--- SUPPLIED INFORMATION ---
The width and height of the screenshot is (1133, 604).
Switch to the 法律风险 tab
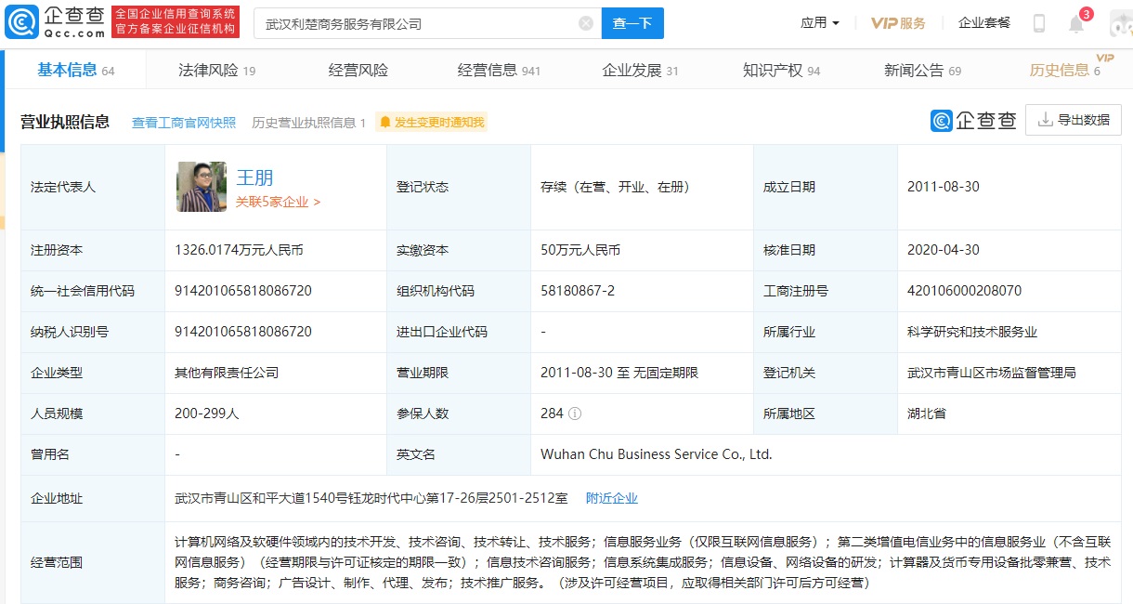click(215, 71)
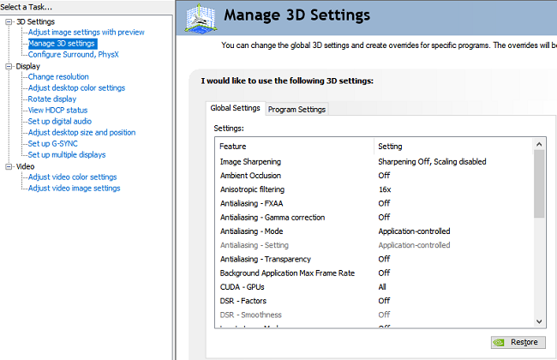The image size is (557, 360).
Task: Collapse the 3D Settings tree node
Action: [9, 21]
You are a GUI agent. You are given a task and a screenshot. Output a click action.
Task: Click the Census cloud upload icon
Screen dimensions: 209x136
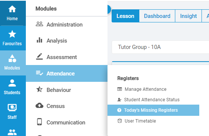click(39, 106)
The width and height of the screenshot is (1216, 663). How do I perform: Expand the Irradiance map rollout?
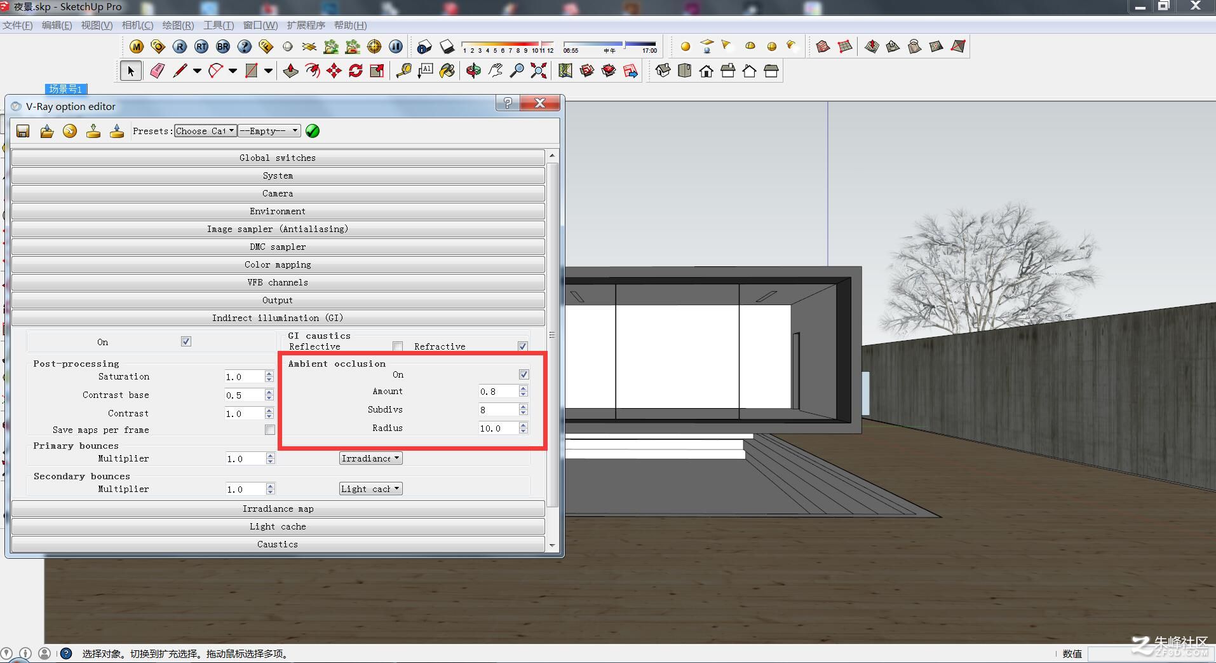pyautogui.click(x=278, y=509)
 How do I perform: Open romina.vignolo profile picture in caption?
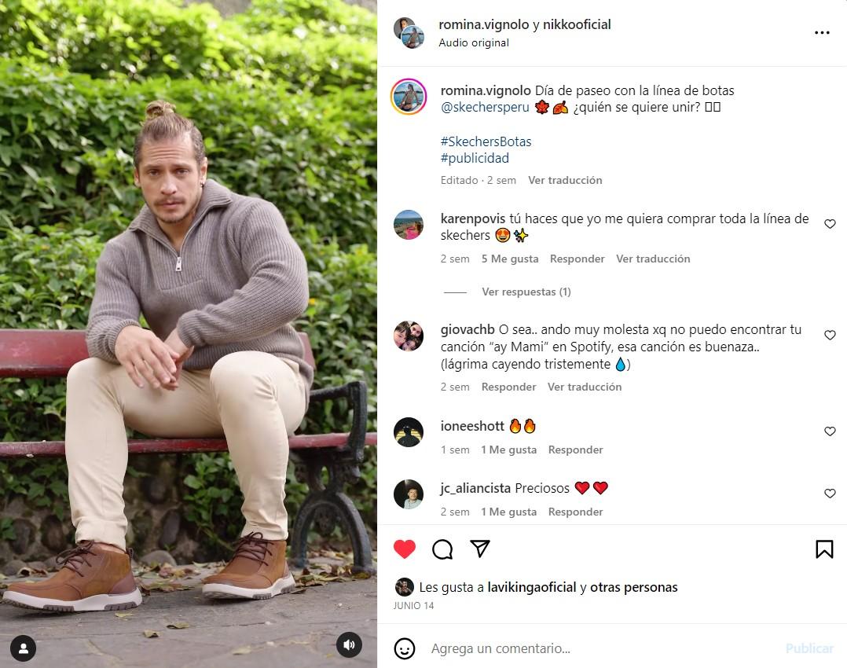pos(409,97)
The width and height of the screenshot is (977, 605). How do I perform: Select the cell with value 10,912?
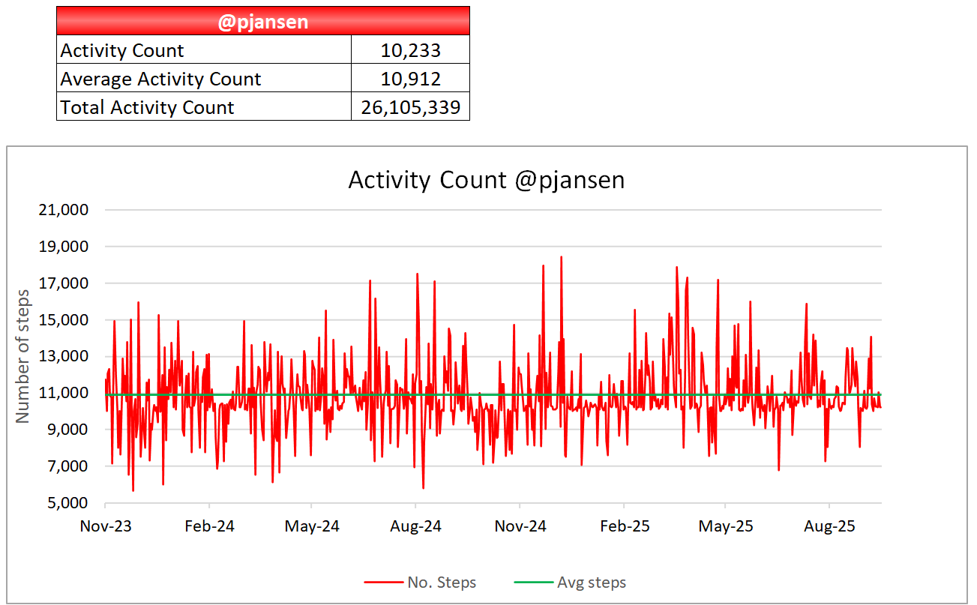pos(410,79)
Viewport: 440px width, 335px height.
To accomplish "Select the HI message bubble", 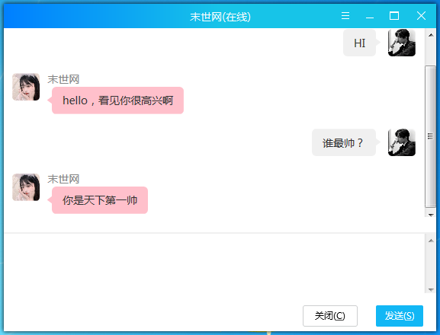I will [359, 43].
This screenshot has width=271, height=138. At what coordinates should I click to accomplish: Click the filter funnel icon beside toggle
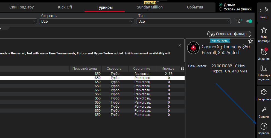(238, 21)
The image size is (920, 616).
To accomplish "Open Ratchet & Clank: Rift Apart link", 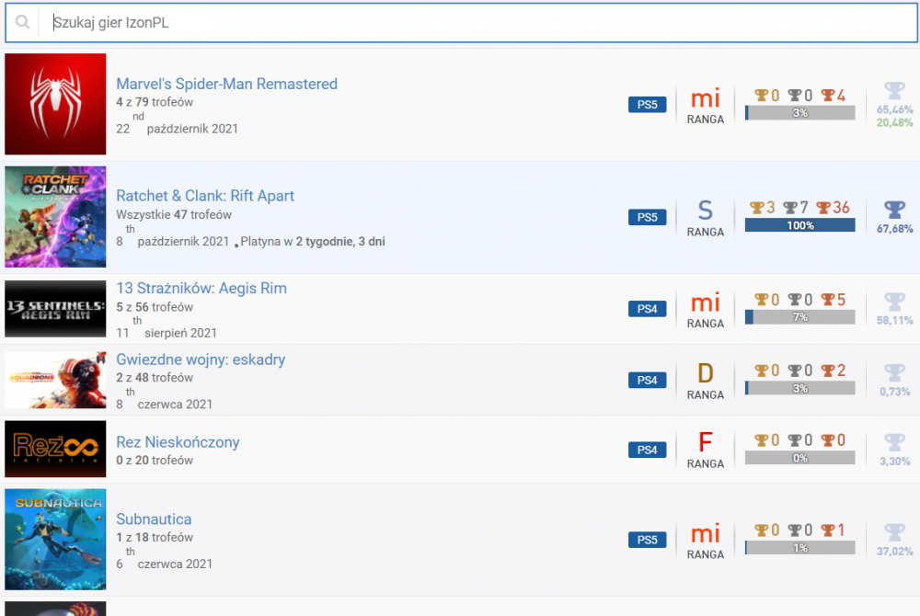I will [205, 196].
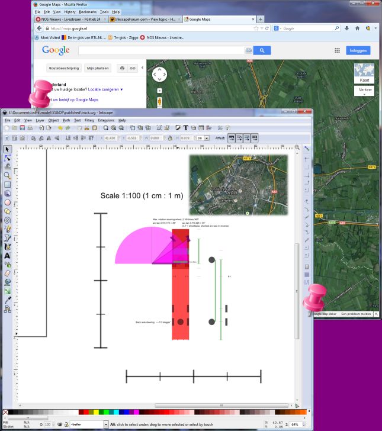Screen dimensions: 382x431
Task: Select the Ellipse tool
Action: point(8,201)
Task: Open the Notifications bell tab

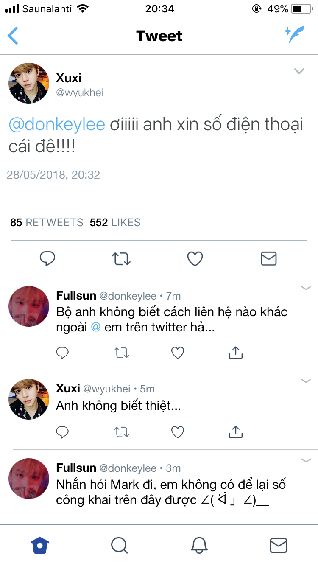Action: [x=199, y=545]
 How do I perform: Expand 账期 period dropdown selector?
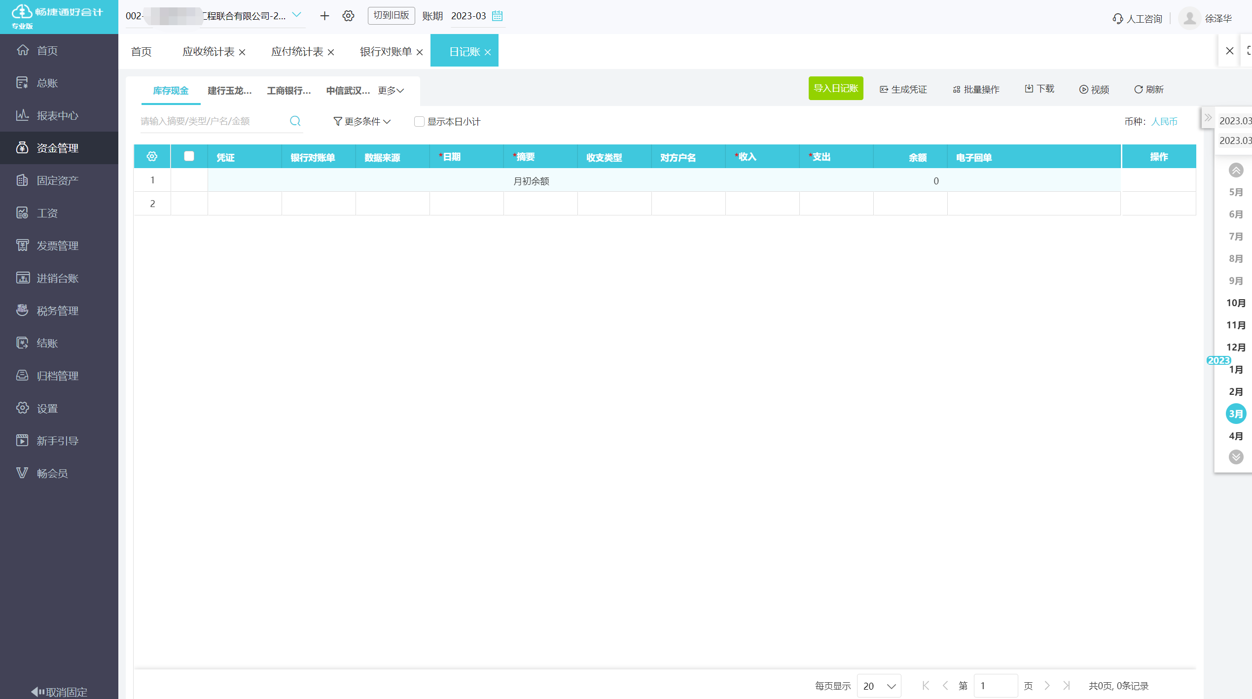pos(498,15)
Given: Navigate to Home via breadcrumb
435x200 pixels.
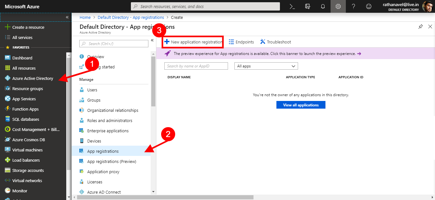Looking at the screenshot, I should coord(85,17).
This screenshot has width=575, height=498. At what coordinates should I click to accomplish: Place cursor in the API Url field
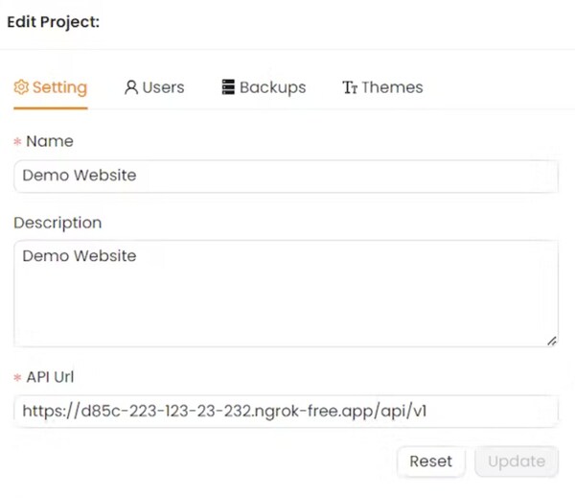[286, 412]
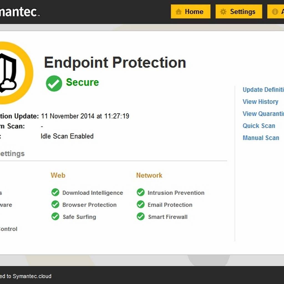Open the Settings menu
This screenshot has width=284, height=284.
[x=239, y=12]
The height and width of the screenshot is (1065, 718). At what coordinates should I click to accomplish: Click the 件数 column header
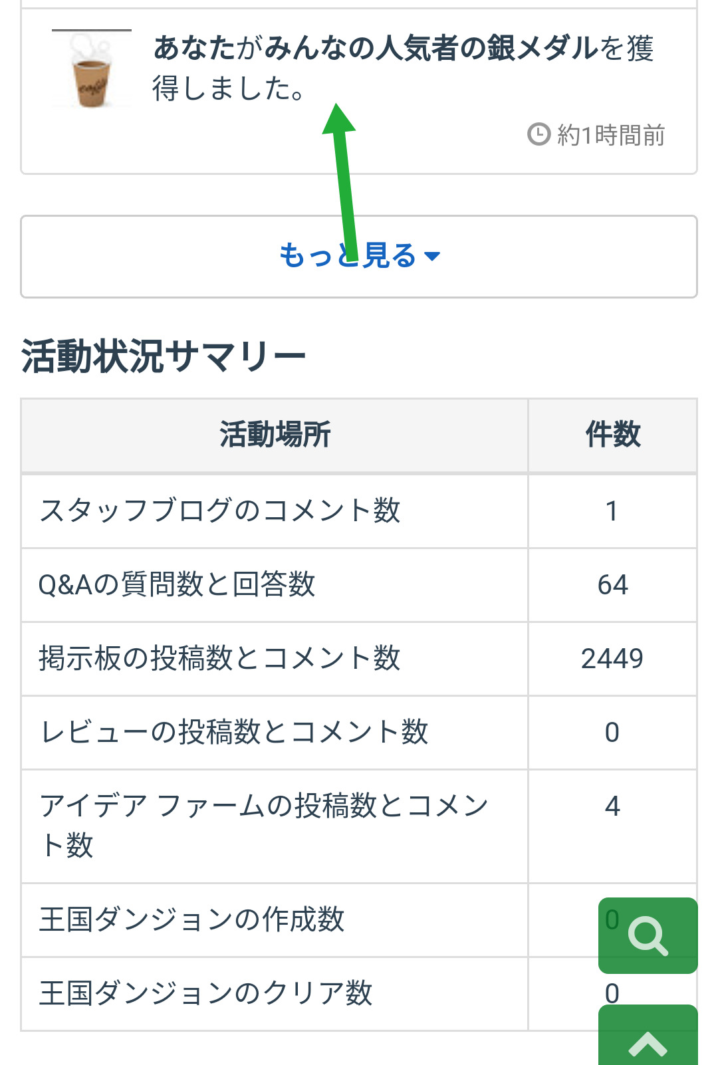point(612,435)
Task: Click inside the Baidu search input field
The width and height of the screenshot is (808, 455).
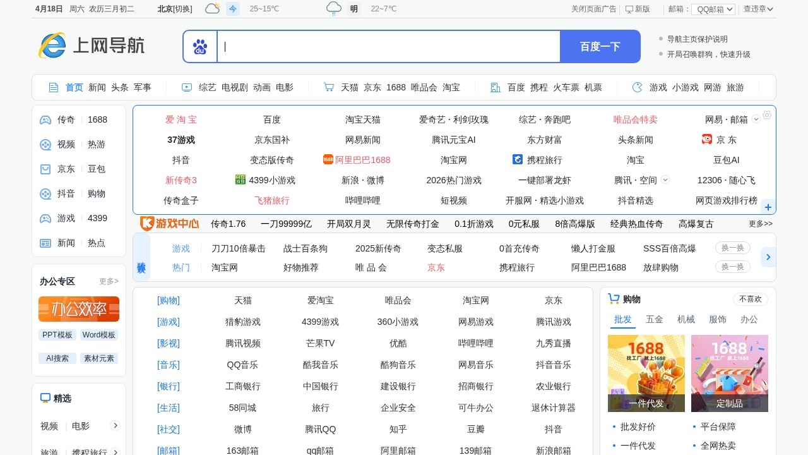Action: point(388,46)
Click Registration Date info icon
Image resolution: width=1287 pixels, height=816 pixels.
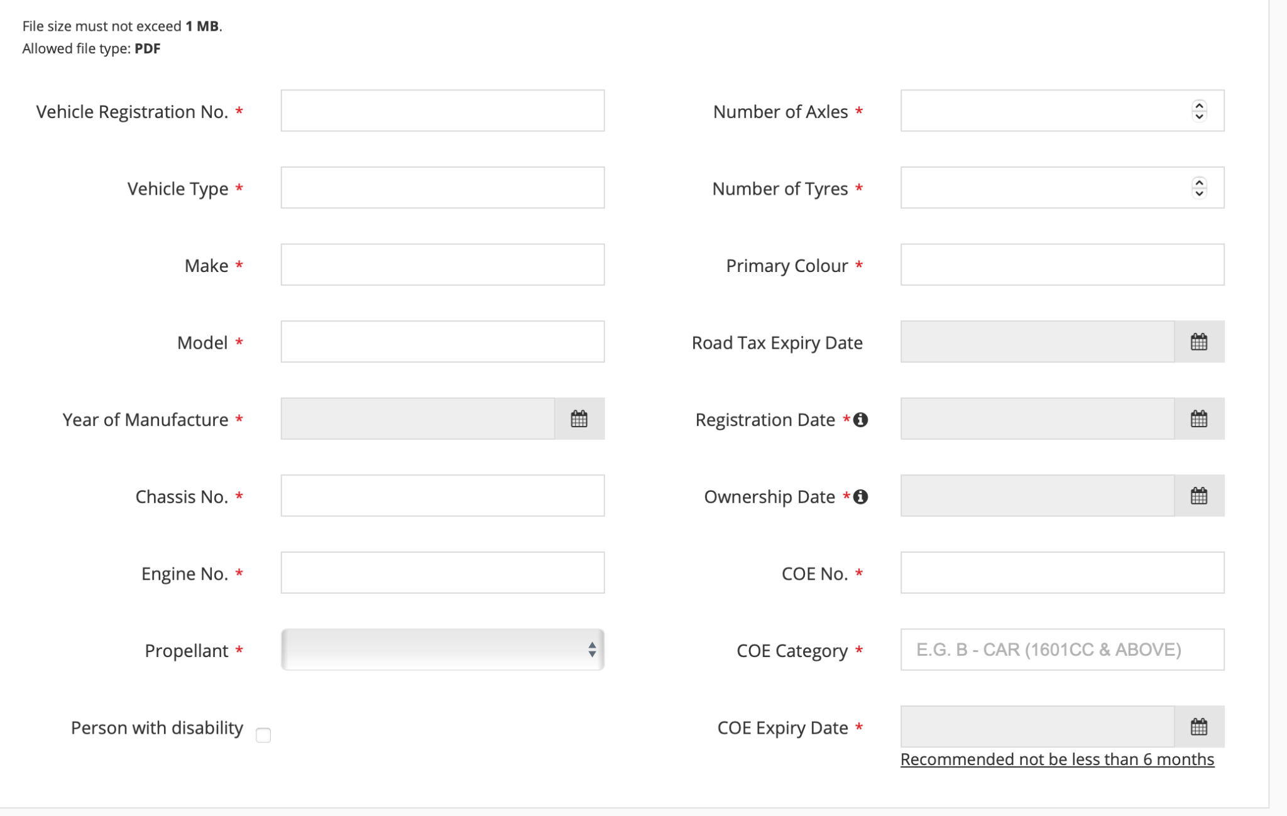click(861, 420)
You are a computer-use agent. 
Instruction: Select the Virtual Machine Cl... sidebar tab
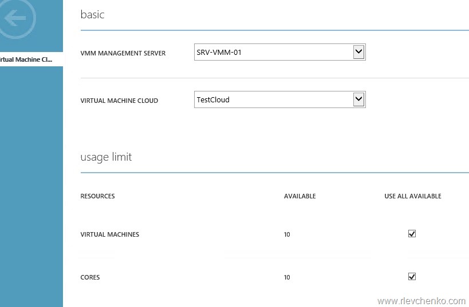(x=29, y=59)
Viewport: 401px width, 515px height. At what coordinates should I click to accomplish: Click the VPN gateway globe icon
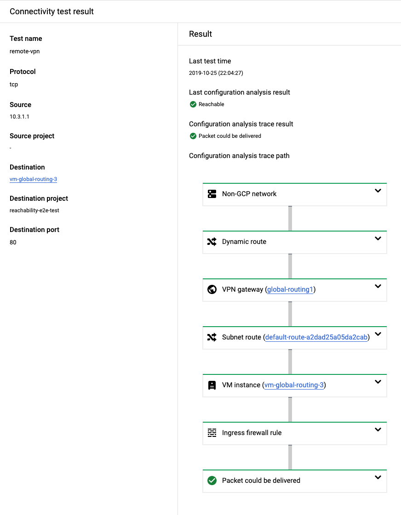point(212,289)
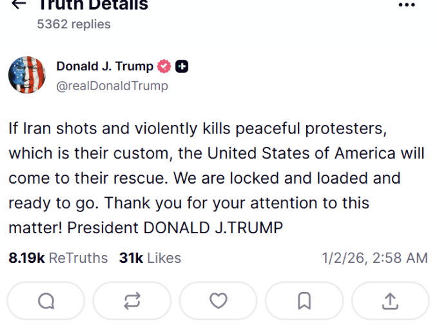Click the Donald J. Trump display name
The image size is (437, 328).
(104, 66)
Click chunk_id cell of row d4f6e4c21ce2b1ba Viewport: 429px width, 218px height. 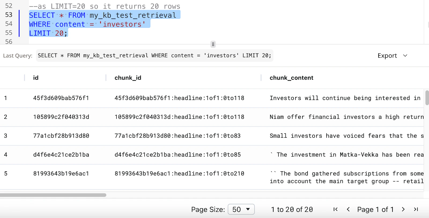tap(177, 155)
---
> _YOUR OBJECTIVE_
The answer should be only a number: the count of lines in the listing above that contain the word "agent".

> _ANSWER SECTION_
2